Adopting a pet is a long-term commitment. Your average dog or cat can live up to 12 years old with some dogs living till they are 15 and some cats living till they are 20!
Do you have enough time for a pet? Outside of your work hours and social life, your pet needs to be groomed, fed, and exercised. Companion animals love human company and companionship, so you must make sure that you are able to cater to their needs.
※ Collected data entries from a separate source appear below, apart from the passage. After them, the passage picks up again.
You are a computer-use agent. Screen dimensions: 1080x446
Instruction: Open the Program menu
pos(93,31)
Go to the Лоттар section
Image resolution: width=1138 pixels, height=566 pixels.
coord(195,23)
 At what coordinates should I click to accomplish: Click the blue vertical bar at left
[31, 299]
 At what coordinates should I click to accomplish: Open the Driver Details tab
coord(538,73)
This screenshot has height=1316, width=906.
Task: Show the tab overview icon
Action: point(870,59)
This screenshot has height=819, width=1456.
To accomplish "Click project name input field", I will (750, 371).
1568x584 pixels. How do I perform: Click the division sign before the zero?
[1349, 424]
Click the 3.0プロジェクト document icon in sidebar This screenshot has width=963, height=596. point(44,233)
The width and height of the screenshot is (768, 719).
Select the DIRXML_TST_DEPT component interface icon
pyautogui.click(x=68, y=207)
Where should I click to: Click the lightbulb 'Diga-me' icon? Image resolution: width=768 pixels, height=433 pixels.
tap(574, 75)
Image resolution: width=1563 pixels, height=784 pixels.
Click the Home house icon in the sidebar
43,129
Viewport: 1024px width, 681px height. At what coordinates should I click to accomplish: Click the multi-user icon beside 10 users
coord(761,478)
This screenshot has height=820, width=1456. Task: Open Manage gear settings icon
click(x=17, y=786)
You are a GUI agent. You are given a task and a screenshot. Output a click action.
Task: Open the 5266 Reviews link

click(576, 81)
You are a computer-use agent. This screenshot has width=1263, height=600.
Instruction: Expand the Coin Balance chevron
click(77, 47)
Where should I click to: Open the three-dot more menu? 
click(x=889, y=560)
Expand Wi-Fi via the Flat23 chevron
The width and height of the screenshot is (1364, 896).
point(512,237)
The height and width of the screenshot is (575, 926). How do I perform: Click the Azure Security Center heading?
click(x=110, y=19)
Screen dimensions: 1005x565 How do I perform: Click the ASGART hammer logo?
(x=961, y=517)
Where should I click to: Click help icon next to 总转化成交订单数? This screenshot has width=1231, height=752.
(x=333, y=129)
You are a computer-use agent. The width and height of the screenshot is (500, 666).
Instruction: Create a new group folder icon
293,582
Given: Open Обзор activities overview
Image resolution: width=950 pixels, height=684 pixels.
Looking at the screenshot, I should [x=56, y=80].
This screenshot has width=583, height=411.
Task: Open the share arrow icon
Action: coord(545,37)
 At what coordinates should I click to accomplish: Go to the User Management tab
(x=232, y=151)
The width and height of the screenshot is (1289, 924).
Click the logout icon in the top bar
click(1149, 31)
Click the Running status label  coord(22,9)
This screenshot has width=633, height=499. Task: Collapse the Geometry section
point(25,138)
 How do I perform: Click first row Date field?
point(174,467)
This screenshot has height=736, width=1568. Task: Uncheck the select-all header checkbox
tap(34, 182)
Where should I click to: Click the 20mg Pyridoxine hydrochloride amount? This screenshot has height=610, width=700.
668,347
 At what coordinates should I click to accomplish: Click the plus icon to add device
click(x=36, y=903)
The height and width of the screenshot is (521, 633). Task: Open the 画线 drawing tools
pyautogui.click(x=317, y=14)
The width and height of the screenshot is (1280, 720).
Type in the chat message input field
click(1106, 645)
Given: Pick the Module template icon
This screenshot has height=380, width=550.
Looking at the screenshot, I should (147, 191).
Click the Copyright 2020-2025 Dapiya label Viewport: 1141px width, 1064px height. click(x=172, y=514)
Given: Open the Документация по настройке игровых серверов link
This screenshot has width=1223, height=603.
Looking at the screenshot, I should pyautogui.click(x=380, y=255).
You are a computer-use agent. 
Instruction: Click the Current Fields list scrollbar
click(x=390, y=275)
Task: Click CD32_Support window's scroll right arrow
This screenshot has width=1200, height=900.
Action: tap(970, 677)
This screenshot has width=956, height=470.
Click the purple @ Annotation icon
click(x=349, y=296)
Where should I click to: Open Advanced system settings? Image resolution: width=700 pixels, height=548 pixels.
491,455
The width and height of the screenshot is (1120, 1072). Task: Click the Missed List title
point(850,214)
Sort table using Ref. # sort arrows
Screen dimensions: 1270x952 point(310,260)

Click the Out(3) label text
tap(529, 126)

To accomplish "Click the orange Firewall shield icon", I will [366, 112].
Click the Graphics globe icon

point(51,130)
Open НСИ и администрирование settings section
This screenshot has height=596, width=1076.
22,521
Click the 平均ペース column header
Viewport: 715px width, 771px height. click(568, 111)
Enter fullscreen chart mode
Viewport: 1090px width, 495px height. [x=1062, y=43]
Do you have space? Space doesn’t necessarily mean the size of the animal, it means the species and the breed. You need to know their energy levels? Are they good jumpers? Do you have enough time to walk them? Is your backyard big enough? You need to do your research on the breed you are considering in order to ensure that you have the right amount of space for it and you to live comfortably.
Pet friendly home:
Create a pet friendly environment. Ensure your backyard has been checked for toxic plants and that there is no snail bail or rat bait around for your pet to get to. Ensure your fences and gates are secure and that are no holes or broken parts for your pet to escape out of. Inside the house, make sure that your home is “pet safe” i.e. no loose wires to chew on or get tangled in; no chocolate lying on a low table for “Fluffy” to snack on; medications safely locked away etc.
Apart from teaching your pet ‘tricks’, training is about teaching your pet how you’d like them to behave i.e. where you would like them to go to the toilet, to sit before visitors enter the home, sit for their dinner, walk nicely on a lead etc. This all takes time and patience to train a puppy/kitten or an adult dog/cat but is well worth the investment. It is important to ensure that all of this training is done in a positive frame work by building your relationship of trust and companionship with your pet. Methods based on punishment, are harsh or heavy-handed are ineffective and will often lead to a break down in your relationship, which defeats the point of having a pet.
The first visit with your vet is good time to discuss which food you should be feeding your pet and how frequently. If you know your pet will have special dietary requirements e.g. a python, it’s a good idea to research where you will be able to reliably source its food and whether it will be within your budget for long term costs.
Identification is important in case your pet goes missing. Ensure your pet has a microchip and is registered with your local council. It is a legal requirement for your dog to be microchipped and to be wearing a collar with an ID tag.
Ensuring your pet is entertained whilst you are out of the house is important. Dogs or cats can get bored and develop behavioural problems if they have no outlet for their mental, physical or social needs. Giving your dog a Kong to chew or your cat some different perch places around the house helps keep them entertained whilst you are out. There are many many ideas on our blog about enrichment.
Before buying a puppy or adopting a kitten, ensure you read about the breed’s grooming requirements. Will you be able to afford multiple visits to the groomer each year, and if not, are you able to do or learn to do the grooming yourself? Ensure you have time to groom your pet: bathing, cleaning ears, clipping nails, brushing long coats etc.
As with anything, there are costs involved with owning a pet. Starting with the upfront costs: Health check, vaccinations, worming, microchipping, de-sexing, and then lifetime routine costs yearly vaccinations, heartworm, flea and tick medication, boarding, and training. You also need to be prepared for an accident or sudden illness. No-one plans to break their ankle, similarly, no dog or cat plans to get into a fight, tear a cruciate ligament or get pancreatitis, however, these incidents do occur and being prepared by having pet insurance or a special savings account with money set aside, will serve to remove the financial stress from the situation and help you focus on your pet getting well again.
Some species and breeds may be predisposed to particular medical conditions. Research the species and breed that you are interested in so that you understand the health conditions your pet may develop. Discuss with the breeders whether their breeding animals have been tested for those conditions, and if not, ask whether you are willing / able to take on the risk of your new pet developing a condition that could have long term effects on its health and well-being.